Strategic Collaboration with Ionis Pharmaceuticals
Salanersen originated from Biogen’s longstanding collaboration with Ionis Pharmaceuticals, Inc., a leader in RNA-targeted therapeutics. Under the terms of the agreement, Biogen holds the exclusive worldwide rights to develop, manufacture, and commercialize salanersen. Ionis originally discovered the compound as part of its antisense technology platform, which has led to multiple FDA-approved therapies across neurological and rare disease indications.
A Promising Step Forward in SMA Innovation
Biogen’s interim Phase 1 data for salanersen underscore the potential of this next-generation ASO to meet persistent treatment gaps in SMA. With its annual dosing, promising safety profile, and early signs of both functional and biomarker-driven efficacy, salanersen could emerge as a significant option for patients seeking improved convenience and clinical outcomes.
As Biogen advances salanersen into Phase 3 development, the SMA community—including patients, families, and clinicians—awaits further evidence to confirm whether this novel therapy will fulfill its promise in reshaping the future of SMA care.
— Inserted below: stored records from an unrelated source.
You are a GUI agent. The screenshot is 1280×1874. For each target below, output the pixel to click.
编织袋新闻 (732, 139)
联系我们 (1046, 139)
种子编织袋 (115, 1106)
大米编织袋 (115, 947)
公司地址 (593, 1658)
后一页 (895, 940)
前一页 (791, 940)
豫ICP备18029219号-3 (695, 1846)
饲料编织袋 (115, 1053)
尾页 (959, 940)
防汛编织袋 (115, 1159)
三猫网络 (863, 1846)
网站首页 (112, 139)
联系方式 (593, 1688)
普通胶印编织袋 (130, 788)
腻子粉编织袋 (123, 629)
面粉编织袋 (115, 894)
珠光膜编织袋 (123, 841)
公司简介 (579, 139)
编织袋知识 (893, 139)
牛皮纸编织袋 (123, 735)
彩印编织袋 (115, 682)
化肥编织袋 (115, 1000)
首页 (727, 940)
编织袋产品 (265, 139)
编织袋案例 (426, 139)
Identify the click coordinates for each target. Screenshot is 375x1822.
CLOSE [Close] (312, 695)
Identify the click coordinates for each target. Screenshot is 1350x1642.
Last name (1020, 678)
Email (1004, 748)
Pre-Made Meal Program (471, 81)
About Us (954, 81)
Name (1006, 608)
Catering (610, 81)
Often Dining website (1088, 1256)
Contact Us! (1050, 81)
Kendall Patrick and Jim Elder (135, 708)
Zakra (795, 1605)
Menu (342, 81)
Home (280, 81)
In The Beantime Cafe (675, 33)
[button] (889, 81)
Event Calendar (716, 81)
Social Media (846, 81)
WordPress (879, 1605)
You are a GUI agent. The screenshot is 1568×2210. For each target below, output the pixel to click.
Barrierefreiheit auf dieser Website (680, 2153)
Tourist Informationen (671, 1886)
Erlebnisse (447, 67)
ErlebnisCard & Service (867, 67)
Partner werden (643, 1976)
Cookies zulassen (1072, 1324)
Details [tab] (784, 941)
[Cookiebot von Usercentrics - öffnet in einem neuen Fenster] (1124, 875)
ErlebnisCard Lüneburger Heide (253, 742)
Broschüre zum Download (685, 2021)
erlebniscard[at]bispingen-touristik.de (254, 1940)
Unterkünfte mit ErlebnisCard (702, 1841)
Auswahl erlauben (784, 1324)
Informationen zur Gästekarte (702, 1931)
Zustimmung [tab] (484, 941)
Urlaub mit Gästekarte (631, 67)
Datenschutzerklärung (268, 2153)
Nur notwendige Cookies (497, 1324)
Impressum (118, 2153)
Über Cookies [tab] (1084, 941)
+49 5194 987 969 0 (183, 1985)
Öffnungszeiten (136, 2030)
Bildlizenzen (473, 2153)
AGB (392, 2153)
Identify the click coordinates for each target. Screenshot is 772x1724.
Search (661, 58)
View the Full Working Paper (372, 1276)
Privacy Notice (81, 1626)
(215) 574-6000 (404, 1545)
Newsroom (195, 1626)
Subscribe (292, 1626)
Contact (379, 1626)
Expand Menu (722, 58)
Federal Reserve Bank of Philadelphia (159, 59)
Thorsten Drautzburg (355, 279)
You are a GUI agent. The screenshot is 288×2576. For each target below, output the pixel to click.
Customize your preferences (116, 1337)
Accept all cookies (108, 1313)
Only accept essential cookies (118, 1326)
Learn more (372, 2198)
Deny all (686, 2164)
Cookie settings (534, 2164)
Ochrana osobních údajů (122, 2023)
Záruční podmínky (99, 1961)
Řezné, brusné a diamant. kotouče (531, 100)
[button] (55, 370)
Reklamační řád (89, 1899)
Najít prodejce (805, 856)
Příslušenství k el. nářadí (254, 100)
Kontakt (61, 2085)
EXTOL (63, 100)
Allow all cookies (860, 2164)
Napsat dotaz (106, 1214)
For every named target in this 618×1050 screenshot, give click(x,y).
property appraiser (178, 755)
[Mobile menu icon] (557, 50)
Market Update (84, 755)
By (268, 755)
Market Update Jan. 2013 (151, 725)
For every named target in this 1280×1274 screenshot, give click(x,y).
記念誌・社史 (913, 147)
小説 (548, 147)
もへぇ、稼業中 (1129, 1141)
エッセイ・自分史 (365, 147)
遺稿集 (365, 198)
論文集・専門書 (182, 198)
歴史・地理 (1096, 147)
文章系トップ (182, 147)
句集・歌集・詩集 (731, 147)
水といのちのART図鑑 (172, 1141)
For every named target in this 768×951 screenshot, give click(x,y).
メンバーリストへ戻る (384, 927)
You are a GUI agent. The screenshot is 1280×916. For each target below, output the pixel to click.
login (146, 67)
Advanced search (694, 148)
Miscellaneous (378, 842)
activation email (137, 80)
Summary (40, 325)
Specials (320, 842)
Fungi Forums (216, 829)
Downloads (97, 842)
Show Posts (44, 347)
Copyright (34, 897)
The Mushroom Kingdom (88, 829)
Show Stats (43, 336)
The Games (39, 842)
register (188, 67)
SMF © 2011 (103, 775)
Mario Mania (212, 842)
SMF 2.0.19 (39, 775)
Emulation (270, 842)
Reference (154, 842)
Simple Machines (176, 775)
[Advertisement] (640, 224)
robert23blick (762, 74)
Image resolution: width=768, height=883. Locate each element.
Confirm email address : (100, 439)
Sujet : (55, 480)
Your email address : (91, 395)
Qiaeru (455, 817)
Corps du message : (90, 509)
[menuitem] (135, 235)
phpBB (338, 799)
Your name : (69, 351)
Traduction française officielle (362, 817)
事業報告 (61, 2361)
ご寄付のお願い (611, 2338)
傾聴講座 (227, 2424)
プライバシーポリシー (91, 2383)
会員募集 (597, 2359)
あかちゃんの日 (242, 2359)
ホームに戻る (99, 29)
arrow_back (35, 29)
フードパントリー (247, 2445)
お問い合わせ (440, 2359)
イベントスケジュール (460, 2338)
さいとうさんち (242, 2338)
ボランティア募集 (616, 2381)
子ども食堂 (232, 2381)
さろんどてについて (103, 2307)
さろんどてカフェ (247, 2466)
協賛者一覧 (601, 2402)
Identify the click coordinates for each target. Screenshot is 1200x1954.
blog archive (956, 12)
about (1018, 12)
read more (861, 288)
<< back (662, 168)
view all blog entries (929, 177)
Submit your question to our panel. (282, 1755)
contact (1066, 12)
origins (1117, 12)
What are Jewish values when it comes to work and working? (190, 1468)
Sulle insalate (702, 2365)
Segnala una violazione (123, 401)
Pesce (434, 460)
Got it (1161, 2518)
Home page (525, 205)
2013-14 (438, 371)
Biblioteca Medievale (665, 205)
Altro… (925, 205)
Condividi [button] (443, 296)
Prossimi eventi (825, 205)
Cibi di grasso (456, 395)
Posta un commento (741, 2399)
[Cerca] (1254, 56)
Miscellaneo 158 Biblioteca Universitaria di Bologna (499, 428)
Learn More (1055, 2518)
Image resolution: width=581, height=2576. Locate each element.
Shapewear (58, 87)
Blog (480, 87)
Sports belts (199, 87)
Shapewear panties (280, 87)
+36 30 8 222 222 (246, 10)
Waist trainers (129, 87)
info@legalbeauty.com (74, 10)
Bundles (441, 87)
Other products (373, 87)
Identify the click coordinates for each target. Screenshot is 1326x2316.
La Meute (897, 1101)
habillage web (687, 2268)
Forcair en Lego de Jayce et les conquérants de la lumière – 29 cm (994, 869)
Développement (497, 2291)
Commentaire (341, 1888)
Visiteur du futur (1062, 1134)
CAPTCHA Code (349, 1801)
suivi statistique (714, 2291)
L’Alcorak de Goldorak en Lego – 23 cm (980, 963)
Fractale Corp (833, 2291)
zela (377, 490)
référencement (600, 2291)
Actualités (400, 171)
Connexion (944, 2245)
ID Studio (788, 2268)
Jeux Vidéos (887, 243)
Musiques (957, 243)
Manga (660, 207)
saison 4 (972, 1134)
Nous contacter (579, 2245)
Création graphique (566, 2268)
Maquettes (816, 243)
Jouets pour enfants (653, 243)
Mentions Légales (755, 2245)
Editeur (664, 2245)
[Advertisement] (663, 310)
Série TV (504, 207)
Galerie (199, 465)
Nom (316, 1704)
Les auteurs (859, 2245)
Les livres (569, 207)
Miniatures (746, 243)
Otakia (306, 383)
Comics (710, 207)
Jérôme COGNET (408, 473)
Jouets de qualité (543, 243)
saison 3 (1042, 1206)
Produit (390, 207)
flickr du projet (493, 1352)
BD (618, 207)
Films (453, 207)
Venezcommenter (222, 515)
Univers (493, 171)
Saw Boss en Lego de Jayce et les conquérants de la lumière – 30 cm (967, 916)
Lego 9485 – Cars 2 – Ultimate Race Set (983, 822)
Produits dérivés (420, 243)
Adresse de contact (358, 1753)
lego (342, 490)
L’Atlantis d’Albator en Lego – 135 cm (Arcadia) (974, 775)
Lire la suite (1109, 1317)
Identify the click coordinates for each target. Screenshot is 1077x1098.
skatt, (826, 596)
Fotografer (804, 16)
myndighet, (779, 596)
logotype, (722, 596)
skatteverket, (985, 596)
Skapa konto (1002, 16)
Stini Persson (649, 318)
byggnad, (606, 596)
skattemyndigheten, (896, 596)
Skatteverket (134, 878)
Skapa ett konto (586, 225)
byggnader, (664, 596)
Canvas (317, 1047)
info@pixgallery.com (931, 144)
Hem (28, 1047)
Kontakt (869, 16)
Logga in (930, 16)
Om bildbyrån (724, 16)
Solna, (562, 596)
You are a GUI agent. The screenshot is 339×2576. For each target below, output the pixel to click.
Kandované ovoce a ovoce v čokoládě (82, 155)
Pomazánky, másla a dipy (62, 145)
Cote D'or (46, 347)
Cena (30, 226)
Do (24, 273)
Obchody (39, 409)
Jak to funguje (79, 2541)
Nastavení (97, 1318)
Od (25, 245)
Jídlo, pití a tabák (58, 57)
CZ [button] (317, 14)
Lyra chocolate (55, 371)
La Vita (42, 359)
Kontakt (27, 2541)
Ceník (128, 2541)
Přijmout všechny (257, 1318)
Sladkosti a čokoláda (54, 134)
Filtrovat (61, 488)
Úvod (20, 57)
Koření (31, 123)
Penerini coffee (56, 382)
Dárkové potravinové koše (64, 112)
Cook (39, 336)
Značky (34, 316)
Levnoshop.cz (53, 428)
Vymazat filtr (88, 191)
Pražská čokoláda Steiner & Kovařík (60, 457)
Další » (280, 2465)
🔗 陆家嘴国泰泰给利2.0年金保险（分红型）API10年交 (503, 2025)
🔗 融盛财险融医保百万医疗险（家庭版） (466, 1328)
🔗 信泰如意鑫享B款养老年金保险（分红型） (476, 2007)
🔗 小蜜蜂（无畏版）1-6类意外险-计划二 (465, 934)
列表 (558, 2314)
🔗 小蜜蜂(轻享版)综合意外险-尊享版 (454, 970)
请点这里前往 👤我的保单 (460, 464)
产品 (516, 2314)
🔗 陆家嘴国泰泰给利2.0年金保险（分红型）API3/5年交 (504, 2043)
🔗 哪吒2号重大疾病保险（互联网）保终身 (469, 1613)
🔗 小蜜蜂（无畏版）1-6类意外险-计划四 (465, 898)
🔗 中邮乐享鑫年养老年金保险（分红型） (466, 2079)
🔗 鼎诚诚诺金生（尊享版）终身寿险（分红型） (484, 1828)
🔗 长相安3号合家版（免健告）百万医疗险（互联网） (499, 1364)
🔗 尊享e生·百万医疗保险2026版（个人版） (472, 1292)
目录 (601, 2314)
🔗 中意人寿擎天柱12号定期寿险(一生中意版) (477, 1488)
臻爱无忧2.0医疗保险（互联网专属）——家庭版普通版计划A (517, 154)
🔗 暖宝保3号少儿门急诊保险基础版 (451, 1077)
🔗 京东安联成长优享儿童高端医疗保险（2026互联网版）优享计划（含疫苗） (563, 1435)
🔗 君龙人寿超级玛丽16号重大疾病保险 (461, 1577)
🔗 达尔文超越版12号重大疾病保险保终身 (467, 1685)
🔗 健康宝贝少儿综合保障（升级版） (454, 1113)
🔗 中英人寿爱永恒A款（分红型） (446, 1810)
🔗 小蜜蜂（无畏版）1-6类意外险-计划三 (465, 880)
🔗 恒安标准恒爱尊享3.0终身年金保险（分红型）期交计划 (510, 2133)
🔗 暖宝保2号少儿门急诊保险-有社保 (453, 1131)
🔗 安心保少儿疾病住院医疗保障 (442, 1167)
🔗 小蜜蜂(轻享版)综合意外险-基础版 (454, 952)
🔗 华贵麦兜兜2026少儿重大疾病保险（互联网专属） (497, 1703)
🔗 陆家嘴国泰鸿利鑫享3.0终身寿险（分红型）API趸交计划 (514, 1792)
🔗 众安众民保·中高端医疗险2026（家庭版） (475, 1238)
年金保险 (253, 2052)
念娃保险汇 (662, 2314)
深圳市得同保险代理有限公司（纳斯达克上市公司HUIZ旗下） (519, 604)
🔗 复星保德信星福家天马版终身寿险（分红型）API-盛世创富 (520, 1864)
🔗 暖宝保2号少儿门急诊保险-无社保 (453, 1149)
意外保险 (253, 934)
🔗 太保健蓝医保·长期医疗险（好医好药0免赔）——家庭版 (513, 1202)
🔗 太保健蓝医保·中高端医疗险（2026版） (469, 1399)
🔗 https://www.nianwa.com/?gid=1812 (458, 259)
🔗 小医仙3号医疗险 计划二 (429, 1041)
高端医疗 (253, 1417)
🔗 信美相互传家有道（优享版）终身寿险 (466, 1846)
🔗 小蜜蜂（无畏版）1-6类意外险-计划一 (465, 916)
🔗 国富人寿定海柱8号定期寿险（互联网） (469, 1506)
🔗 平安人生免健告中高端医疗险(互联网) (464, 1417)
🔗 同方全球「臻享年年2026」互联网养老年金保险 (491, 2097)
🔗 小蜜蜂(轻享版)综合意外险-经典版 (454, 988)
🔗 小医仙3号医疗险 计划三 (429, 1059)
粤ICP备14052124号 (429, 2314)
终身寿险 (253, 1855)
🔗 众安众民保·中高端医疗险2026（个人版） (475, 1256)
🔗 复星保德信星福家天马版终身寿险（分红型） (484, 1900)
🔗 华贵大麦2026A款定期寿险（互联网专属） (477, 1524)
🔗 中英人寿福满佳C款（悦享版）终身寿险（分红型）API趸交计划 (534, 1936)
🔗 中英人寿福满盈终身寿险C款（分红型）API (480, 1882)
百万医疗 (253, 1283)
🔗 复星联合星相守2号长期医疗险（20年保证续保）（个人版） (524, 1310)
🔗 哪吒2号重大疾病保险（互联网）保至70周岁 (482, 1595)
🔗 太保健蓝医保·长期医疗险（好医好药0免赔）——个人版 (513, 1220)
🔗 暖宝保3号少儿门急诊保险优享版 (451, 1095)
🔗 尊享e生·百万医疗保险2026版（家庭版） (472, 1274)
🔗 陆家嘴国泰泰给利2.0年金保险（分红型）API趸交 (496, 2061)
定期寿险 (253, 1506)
Biogen is a global biotechnology leader focused on developing therapies for serious neurological diseases. With a robust portfolio including SPINRAZA and other innovations in neuromuscular disorders, the company remains committed to addressing unmet medical needs through advanced science and strategic collaboration.Ionis is a pioneer in antisense technology and RNA-targeted therapeutics. The company’s platform has led to a growing number of approved medicines and a rich pipeline targeting genetic and rare diseases.